Answer

**step1** Understanding the Problem

The problem asks to identify the axiom, property, or definition that is illustrated by the given mathematical equation: $$(x+12-y)\div z=(x+12-y)\cdot \dfrac {1}{z}$$.

**step2** Analyzing the Left Side of the Equation

On the left side of the equation, we observe the expression $$(x+12-y)$$ being divided by $$z$$. Division is an operation that determines how many times one number is contained in another.

**step3** Analyzing the Right Side of the Equation

On the right side of the equation, the same expression $$(x+12-y)$$ is being multiplied by $$\dfrac{1}{z}$$. The term $$\dfrac{1}{z}$$ is known as the reciprocal of $$z$$. The reciprocal of a number is 1 divided by that number.

**step4** Comparing Both Sides of the Equation

By comparing both sides, we see that dividing by a number (like $$z$$) produces the same result as multiplying by its reciprocal (like $$\dfrac{1}{z}$$).
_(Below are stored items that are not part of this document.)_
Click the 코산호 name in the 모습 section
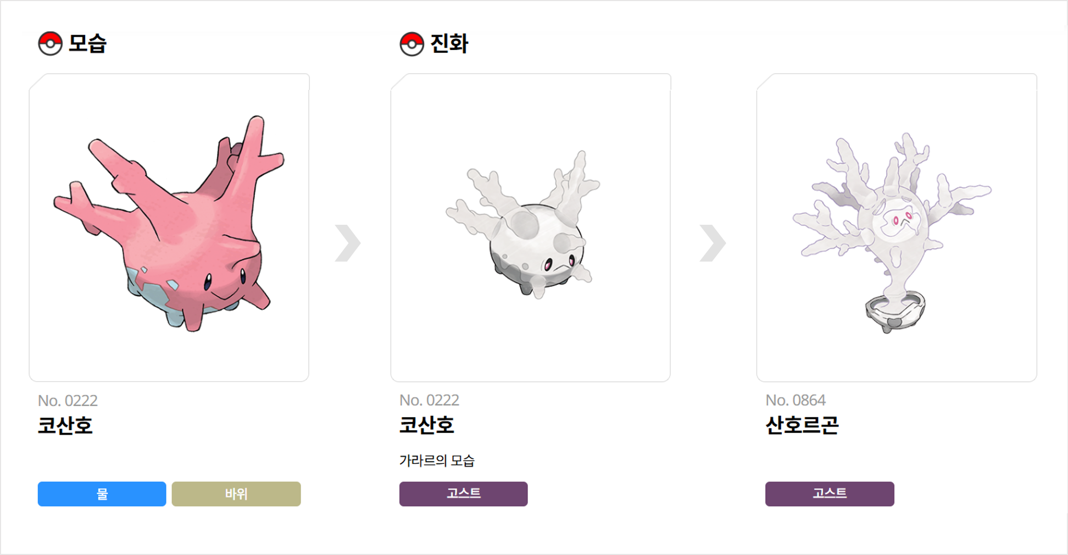 pos(65,426)
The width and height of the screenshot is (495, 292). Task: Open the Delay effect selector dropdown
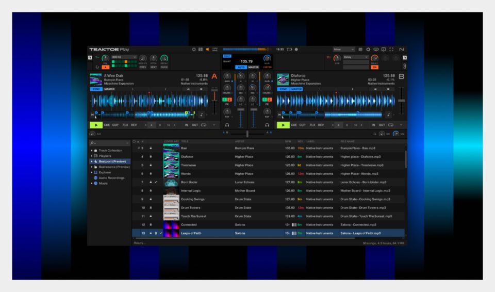(x=355, y=57)
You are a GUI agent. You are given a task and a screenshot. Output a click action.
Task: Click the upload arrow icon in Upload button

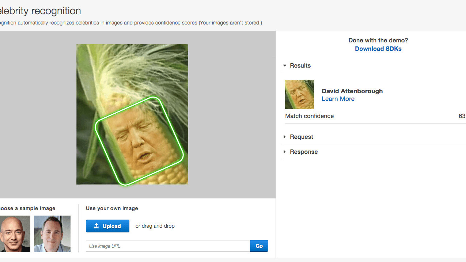(96, 226)
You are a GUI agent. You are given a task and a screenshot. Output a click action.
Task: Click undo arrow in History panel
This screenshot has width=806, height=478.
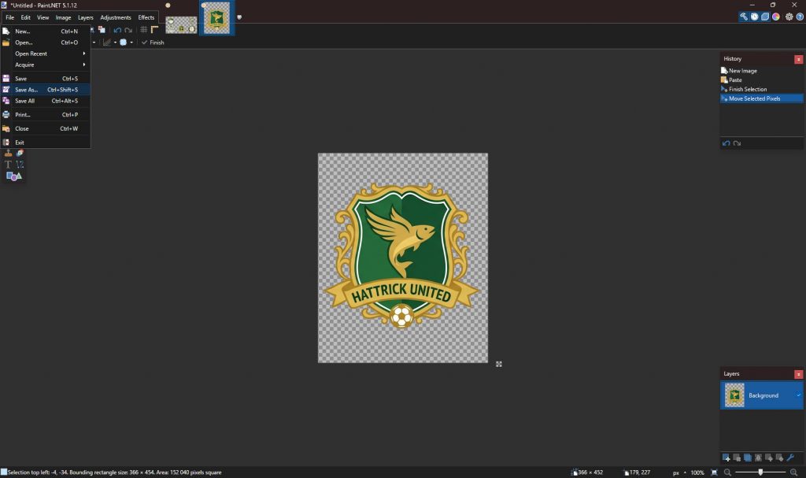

This equivalency is how division is mathematically defined in relation to multiplication.

**step5** Identifying the Illustrated Definition

Therefore, the equation $$(x+12-y)\div z=(x+12-y)\cdot \dfrac {1}{z}$$ illustrates the **definition of division**, which states that dividing by a number is equivalent to multiplying by its reciprocal.